#### Directions for this task
Where a line of the listing below holds "tweet", add it to the tally; give only the final number.

#### Data section
+--
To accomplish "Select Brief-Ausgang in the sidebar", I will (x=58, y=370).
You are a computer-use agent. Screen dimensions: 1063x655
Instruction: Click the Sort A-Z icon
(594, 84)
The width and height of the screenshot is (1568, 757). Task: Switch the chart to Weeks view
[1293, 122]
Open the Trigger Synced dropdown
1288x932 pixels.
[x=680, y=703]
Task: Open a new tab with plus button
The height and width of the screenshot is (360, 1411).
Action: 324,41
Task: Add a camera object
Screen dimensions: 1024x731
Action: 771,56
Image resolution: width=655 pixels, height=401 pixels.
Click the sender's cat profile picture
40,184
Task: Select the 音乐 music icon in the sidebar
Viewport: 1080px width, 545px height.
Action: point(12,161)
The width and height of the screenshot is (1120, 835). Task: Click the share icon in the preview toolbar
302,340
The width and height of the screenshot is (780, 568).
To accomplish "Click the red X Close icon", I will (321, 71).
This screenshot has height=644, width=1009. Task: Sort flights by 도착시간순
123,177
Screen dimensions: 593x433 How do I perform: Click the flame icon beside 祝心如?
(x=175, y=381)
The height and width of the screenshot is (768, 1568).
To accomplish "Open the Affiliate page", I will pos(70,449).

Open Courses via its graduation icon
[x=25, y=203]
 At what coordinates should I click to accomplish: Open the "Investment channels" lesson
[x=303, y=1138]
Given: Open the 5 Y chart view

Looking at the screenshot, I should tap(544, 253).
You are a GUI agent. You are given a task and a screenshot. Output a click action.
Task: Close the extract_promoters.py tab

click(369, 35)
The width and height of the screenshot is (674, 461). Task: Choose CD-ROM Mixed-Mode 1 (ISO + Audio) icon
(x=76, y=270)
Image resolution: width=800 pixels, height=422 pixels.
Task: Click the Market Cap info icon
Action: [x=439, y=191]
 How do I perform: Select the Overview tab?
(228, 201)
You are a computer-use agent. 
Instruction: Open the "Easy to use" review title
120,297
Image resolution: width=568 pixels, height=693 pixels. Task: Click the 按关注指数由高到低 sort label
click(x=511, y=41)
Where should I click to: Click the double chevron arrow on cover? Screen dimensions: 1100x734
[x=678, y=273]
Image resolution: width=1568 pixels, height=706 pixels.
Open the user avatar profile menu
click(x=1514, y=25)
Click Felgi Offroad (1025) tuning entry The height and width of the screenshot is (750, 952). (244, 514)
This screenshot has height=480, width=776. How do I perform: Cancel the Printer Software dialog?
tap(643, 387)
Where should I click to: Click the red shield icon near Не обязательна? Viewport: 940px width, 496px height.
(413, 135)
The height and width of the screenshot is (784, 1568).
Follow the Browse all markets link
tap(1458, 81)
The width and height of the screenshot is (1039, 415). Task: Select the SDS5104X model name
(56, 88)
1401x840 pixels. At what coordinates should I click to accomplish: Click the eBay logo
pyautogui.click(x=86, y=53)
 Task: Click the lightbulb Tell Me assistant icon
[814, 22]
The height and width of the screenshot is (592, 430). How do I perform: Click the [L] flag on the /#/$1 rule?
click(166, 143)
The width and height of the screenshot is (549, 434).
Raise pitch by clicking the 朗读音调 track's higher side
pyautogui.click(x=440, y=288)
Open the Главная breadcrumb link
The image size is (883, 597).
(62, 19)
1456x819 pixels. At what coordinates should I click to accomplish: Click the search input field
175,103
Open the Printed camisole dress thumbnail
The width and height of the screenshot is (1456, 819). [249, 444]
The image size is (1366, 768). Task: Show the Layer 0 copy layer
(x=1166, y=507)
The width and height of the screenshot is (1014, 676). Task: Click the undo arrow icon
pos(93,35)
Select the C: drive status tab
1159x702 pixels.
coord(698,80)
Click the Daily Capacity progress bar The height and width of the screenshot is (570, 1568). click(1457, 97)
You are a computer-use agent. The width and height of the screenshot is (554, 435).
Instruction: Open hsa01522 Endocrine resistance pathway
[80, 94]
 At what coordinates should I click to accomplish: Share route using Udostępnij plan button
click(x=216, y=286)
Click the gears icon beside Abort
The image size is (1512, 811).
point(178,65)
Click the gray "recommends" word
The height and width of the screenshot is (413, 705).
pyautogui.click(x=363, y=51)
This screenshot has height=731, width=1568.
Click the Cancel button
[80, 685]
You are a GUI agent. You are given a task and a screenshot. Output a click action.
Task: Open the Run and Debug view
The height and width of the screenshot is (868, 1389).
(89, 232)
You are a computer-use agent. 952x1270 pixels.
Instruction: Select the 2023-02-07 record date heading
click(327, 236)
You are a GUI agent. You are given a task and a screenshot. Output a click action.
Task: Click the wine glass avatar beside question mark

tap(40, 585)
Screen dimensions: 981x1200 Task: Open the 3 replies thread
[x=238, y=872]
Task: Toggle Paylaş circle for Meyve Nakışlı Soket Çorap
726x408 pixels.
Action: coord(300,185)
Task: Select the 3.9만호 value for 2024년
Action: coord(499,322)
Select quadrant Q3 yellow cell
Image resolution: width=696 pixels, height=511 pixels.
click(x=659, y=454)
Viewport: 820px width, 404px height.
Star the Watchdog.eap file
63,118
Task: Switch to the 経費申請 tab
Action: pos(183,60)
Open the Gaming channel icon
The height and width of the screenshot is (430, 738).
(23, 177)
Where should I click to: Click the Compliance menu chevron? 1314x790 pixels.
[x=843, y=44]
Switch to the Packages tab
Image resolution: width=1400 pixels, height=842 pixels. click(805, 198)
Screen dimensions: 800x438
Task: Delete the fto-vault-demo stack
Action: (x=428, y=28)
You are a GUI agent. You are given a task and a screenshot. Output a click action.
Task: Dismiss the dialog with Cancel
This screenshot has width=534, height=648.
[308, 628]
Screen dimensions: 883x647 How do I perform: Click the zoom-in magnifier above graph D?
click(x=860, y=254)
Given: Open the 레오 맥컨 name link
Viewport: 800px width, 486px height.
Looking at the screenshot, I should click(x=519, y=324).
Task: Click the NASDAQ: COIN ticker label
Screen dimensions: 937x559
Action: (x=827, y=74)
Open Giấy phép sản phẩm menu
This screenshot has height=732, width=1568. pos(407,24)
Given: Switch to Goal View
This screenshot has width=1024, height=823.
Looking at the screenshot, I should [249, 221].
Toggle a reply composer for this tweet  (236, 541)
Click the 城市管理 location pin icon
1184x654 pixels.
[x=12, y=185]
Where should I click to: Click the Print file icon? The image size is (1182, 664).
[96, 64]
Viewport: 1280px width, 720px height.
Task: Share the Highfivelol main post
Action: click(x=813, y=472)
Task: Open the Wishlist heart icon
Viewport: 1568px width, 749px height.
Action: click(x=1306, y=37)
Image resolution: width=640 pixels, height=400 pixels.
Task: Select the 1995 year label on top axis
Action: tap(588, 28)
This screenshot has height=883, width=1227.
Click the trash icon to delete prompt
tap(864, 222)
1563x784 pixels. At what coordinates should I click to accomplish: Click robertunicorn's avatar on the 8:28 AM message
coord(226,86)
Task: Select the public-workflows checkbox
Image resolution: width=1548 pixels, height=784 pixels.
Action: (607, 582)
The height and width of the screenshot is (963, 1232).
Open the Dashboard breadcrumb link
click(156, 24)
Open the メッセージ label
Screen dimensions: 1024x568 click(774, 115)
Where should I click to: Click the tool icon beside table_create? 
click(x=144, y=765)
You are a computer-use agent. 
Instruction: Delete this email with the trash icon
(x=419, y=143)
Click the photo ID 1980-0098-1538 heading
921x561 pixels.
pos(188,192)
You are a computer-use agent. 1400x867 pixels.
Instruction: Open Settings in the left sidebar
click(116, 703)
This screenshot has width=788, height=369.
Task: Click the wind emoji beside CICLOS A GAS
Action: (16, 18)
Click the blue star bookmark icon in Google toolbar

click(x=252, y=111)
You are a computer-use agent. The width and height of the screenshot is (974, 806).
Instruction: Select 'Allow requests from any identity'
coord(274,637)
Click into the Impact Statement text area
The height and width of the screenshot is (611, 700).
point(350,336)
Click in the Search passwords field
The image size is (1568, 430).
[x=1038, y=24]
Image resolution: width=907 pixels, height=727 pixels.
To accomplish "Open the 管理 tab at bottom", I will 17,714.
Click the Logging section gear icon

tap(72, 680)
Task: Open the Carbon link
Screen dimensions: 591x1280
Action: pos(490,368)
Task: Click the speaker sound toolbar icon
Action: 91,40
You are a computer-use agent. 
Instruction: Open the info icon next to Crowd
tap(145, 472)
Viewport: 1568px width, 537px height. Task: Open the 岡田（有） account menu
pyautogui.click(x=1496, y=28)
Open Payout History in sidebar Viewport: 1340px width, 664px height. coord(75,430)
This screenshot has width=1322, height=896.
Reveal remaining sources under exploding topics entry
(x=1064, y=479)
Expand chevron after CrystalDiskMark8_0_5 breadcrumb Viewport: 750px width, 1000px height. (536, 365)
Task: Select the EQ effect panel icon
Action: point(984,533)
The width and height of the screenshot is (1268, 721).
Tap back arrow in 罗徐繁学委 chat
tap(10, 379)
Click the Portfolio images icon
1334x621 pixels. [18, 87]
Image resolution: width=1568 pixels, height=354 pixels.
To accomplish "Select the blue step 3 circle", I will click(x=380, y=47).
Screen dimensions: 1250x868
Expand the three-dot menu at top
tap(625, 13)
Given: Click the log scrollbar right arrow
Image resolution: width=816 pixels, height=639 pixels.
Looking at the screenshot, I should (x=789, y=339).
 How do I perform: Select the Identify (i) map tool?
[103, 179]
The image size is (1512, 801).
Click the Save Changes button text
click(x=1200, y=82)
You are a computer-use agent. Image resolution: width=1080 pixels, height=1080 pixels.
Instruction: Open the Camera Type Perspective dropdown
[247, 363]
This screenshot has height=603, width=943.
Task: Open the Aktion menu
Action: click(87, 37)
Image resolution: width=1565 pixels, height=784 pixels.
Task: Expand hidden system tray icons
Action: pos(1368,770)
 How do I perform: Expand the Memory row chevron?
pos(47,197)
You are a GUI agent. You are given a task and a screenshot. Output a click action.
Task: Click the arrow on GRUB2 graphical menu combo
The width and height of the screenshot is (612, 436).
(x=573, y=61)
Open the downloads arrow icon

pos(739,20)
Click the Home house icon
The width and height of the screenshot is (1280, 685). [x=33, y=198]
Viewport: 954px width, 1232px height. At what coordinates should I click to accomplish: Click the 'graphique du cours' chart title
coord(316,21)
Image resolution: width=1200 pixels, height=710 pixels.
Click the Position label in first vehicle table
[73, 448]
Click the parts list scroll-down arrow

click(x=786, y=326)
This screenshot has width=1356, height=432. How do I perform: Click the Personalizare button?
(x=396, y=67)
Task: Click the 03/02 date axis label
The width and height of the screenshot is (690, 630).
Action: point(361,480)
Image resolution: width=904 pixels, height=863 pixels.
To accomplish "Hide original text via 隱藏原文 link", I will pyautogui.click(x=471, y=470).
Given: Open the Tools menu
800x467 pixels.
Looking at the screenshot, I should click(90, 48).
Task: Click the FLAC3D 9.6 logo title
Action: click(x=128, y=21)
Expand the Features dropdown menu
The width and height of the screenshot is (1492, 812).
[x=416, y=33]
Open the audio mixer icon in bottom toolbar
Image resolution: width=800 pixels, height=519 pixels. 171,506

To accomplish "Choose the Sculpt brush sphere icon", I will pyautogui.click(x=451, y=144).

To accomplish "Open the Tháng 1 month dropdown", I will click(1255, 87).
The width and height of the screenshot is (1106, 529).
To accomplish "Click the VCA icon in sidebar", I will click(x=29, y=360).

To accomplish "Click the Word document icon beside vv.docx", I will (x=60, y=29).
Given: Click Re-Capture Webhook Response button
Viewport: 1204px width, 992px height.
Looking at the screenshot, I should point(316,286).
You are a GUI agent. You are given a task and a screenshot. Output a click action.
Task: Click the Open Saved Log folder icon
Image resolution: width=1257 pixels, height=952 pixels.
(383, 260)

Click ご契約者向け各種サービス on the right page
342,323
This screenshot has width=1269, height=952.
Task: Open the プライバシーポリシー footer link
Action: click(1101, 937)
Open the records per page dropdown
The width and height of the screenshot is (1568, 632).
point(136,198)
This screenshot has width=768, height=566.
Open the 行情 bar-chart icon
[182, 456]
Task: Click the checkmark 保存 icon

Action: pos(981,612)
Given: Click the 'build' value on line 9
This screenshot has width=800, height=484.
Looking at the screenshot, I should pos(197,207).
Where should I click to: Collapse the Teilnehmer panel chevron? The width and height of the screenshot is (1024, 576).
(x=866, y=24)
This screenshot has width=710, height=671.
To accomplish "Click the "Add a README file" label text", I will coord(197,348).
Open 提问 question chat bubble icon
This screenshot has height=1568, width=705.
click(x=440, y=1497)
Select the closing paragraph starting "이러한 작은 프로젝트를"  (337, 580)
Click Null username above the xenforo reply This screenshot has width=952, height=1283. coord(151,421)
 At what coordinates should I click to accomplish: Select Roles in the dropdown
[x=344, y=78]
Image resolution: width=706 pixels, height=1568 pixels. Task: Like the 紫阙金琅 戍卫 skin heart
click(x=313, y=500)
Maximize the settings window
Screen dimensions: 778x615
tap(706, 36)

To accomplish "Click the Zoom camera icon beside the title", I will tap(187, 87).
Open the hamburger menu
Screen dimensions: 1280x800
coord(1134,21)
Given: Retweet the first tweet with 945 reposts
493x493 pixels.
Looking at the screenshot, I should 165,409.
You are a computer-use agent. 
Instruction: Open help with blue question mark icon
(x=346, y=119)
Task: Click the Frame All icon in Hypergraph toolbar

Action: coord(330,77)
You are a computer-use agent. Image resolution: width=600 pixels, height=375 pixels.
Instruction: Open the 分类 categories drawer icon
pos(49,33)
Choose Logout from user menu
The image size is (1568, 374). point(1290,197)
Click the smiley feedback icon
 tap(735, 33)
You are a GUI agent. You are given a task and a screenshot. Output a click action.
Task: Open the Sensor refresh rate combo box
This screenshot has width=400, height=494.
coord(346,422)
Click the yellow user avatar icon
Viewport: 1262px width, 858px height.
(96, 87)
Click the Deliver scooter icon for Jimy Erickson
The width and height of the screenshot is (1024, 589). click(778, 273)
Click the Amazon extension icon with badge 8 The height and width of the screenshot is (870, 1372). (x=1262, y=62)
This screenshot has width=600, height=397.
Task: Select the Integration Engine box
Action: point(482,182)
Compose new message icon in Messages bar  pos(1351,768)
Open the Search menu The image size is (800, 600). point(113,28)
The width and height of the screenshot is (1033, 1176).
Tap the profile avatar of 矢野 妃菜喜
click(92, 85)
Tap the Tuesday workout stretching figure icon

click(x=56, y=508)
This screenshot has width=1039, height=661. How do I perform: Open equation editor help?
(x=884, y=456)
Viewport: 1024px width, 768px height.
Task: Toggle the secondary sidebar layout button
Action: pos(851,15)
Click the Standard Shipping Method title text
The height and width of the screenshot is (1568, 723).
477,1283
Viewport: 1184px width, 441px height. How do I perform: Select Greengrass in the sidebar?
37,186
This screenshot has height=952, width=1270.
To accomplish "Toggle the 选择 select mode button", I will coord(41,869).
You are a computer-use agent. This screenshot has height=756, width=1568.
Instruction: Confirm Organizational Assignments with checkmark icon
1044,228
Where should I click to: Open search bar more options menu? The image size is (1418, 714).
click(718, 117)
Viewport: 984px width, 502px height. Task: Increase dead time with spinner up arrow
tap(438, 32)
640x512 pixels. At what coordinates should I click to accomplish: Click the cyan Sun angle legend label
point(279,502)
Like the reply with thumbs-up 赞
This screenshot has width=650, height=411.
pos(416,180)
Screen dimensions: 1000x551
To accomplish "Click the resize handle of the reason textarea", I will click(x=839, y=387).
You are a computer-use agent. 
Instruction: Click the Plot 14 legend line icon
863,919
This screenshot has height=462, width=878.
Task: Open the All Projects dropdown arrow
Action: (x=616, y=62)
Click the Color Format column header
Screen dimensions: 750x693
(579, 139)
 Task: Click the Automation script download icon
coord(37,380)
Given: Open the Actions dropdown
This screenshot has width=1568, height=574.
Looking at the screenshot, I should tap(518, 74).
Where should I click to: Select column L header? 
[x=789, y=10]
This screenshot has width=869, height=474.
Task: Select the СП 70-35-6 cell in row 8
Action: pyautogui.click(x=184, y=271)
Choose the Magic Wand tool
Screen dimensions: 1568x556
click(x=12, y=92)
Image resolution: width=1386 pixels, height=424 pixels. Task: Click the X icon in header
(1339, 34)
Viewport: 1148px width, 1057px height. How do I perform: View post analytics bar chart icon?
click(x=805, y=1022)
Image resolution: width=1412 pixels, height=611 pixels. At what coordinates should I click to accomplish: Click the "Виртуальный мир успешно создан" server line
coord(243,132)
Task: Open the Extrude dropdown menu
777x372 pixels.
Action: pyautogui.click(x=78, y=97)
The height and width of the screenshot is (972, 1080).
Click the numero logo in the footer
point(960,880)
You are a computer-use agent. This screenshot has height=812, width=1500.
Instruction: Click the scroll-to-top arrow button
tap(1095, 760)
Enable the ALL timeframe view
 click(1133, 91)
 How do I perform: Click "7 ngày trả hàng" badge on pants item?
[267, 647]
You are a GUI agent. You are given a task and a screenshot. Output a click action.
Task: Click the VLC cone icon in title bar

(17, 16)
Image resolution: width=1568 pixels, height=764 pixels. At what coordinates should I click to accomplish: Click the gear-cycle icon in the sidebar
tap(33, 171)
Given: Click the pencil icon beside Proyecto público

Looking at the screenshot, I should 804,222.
+--
#### Answer space
2